**To do:**
Only one stretch of the data below is needed. Output the lines from the one with "Task: Open the Data Privacy Statement link" up to and including the one with "The height and width of the screenshot is (229, 420).", exactly as they stand.

** Record extracts follows **

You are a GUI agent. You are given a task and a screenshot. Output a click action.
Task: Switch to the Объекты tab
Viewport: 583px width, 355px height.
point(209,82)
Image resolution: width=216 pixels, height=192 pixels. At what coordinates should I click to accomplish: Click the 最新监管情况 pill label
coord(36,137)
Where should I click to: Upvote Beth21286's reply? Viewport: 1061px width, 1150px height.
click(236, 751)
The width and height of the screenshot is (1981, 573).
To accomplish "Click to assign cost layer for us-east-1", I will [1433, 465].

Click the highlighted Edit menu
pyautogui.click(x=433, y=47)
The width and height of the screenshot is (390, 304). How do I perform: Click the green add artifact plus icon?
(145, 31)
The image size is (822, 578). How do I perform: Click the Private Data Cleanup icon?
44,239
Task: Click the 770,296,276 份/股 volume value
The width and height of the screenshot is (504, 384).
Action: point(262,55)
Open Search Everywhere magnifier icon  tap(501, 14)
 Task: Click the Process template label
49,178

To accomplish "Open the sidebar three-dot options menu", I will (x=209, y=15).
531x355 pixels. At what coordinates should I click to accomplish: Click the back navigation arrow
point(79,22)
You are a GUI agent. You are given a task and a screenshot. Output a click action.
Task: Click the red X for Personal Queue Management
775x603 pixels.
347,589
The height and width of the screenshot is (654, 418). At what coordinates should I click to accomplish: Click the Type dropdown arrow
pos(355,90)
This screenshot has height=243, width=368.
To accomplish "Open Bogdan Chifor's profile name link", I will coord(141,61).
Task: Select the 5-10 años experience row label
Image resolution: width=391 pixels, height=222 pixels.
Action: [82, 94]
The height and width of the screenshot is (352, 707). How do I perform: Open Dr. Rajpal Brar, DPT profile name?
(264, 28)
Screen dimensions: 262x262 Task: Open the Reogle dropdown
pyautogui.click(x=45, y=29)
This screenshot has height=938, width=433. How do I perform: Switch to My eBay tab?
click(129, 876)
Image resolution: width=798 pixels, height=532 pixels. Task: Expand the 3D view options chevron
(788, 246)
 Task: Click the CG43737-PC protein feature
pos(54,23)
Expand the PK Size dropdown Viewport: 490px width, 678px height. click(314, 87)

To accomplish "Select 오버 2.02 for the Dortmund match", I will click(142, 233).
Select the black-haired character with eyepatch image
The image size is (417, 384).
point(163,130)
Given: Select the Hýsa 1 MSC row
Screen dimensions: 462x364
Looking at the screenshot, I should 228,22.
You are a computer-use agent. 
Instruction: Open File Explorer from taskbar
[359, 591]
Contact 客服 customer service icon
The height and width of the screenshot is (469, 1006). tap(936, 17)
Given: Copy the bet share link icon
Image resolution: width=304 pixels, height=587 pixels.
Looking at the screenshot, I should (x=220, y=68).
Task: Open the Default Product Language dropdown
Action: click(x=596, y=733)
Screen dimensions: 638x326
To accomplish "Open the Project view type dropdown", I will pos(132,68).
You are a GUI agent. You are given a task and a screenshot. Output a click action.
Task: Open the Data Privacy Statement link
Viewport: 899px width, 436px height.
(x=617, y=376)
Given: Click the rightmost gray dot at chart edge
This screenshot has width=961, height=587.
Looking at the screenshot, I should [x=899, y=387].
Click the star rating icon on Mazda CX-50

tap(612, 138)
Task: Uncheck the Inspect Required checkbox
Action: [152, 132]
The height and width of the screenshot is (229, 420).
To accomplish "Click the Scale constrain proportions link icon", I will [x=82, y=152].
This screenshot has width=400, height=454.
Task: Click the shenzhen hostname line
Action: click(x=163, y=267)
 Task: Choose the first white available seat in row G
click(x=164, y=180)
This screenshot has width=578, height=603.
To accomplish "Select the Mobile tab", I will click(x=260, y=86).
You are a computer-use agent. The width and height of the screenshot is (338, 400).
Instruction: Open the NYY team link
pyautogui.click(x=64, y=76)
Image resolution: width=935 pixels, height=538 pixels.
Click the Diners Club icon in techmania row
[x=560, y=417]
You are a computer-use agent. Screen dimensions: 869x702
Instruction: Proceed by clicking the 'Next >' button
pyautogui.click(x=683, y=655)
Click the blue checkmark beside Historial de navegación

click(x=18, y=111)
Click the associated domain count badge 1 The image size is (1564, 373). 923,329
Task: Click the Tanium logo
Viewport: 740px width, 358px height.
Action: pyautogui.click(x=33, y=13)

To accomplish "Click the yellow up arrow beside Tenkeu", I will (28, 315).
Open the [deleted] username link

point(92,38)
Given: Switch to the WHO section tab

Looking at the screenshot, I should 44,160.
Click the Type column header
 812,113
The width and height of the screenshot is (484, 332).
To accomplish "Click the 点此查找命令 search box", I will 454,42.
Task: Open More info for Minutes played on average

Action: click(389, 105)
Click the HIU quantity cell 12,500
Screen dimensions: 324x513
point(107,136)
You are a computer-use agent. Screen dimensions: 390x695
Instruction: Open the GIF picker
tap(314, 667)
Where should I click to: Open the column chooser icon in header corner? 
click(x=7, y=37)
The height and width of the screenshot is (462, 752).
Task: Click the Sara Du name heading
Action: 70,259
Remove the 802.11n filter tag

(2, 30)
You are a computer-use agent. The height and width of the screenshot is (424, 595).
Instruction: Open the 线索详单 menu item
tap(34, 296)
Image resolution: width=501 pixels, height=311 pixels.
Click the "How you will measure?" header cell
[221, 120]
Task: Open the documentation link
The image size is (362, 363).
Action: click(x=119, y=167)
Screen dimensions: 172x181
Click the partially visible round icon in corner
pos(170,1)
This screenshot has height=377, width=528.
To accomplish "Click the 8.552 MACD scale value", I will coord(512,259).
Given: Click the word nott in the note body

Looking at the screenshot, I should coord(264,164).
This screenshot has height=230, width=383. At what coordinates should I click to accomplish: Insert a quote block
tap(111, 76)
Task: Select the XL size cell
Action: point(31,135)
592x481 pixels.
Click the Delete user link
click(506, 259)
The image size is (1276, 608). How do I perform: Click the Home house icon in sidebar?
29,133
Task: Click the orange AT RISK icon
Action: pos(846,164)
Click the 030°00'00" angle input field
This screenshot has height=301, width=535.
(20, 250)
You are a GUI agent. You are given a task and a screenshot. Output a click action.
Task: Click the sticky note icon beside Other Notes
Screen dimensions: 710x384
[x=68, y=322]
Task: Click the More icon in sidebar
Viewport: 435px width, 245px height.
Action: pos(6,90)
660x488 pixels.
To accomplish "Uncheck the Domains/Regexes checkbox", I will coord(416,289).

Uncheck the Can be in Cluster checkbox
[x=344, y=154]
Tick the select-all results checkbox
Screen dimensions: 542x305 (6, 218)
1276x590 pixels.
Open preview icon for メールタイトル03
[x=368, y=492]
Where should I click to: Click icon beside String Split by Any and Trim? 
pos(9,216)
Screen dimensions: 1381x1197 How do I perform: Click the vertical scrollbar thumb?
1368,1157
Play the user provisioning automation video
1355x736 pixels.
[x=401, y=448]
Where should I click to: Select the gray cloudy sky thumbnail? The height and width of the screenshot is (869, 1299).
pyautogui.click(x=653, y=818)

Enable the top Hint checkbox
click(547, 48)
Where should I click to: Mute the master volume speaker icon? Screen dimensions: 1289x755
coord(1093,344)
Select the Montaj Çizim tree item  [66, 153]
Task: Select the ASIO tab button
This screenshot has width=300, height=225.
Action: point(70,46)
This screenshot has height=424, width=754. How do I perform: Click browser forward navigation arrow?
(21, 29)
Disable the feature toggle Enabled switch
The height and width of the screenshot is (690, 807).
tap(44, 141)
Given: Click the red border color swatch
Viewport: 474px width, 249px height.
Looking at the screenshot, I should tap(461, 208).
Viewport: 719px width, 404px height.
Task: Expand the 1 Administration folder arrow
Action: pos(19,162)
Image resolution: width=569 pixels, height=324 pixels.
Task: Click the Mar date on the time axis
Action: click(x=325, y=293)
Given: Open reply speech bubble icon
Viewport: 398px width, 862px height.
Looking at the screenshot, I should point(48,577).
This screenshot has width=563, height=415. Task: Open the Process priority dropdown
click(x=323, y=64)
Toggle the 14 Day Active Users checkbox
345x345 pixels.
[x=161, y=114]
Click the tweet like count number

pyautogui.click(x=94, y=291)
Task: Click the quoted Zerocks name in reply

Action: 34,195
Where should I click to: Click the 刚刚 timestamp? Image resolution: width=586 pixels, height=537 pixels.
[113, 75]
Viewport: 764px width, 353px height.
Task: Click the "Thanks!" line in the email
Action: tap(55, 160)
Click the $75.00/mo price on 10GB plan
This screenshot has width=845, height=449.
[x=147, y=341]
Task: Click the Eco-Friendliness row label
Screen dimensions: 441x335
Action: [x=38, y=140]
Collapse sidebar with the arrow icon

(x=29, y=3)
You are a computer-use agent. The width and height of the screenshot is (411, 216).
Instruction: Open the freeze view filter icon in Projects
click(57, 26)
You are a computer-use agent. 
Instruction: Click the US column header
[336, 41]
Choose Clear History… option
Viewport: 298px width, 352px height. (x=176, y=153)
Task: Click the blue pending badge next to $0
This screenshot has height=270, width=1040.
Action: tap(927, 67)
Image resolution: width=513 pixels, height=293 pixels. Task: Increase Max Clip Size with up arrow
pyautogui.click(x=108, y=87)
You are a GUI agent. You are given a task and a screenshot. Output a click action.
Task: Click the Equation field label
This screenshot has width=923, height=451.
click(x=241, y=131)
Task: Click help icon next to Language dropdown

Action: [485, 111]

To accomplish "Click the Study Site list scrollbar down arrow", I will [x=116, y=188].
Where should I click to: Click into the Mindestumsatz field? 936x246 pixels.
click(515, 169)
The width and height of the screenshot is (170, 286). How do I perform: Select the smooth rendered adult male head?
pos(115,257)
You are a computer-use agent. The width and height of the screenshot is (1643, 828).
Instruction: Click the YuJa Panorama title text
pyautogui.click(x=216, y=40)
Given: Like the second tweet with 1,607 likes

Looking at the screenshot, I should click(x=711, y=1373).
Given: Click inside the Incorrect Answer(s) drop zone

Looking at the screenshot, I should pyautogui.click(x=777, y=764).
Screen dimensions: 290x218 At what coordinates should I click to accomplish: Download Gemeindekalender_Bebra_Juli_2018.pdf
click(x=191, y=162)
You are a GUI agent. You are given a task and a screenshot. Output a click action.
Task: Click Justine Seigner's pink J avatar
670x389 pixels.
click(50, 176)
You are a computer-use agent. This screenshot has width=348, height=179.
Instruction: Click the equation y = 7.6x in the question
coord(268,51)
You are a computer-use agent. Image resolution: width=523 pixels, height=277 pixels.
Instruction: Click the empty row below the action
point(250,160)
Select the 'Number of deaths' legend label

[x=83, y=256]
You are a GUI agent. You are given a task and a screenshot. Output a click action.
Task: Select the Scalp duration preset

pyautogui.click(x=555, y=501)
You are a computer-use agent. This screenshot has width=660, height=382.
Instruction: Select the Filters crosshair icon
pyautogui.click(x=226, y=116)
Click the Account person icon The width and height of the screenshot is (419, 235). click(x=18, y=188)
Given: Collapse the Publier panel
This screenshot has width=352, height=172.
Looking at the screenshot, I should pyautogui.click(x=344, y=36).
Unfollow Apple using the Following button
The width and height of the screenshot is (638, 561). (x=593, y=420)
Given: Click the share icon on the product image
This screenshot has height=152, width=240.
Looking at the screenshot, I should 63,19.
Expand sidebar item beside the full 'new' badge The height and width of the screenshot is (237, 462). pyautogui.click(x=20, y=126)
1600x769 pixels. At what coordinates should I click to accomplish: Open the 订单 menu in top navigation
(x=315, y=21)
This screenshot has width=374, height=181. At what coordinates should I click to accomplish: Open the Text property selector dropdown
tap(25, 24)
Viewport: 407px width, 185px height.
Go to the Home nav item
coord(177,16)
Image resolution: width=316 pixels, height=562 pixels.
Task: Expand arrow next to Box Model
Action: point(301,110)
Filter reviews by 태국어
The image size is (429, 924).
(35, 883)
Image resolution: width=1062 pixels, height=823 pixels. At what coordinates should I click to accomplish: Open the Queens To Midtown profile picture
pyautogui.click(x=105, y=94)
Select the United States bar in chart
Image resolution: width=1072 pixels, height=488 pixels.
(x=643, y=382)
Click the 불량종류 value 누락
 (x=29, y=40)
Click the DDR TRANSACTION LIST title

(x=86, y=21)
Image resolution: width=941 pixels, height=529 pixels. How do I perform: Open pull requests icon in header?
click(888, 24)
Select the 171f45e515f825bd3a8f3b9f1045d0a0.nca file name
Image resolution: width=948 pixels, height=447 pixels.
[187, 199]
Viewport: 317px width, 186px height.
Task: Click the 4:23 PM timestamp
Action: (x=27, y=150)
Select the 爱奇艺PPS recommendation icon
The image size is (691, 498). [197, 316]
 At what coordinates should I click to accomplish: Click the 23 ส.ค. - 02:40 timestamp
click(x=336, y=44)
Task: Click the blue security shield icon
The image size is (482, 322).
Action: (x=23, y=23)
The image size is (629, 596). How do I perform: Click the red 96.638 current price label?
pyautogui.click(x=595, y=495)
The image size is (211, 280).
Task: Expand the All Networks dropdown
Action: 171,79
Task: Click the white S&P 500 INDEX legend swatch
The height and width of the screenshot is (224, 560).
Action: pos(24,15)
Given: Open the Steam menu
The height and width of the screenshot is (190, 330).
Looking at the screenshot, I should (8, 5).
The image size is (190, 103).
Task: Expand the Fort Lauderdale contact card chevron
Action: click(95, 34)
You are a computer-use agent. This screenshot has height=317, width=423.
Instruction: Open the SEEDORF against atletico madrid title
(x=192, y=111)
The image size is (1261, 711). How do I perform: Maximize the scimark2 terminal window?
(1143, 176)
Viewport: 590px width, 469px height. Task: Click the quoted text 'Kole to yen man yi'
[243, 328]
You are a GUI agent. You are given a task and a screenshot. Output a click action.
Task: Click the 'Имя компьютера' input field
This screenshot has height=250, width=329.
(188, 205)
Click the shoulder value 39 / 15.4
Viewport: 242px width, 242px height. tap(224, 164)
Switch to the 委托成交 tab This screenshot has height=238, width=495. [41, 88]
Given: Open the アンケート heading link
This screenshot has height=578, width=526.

** End of Record extracts **

**Solved exercise:**
Task: Open the Data Privacy Statement link
Viewport: 899px width, 436px height.
(x=617, y=376)
Given: Click the rightmost gray dot at chart edge
This screenshot has width=961, height=587.
Looking at the screenshot, I should [x=899, y=387].
Click the star rating icon on Mazda CX-50

tap(612, 138)
Task: Uncheck the Inspect Required checkbox
Action: [152, 132]
The height and width of the screenshot is (229, 420).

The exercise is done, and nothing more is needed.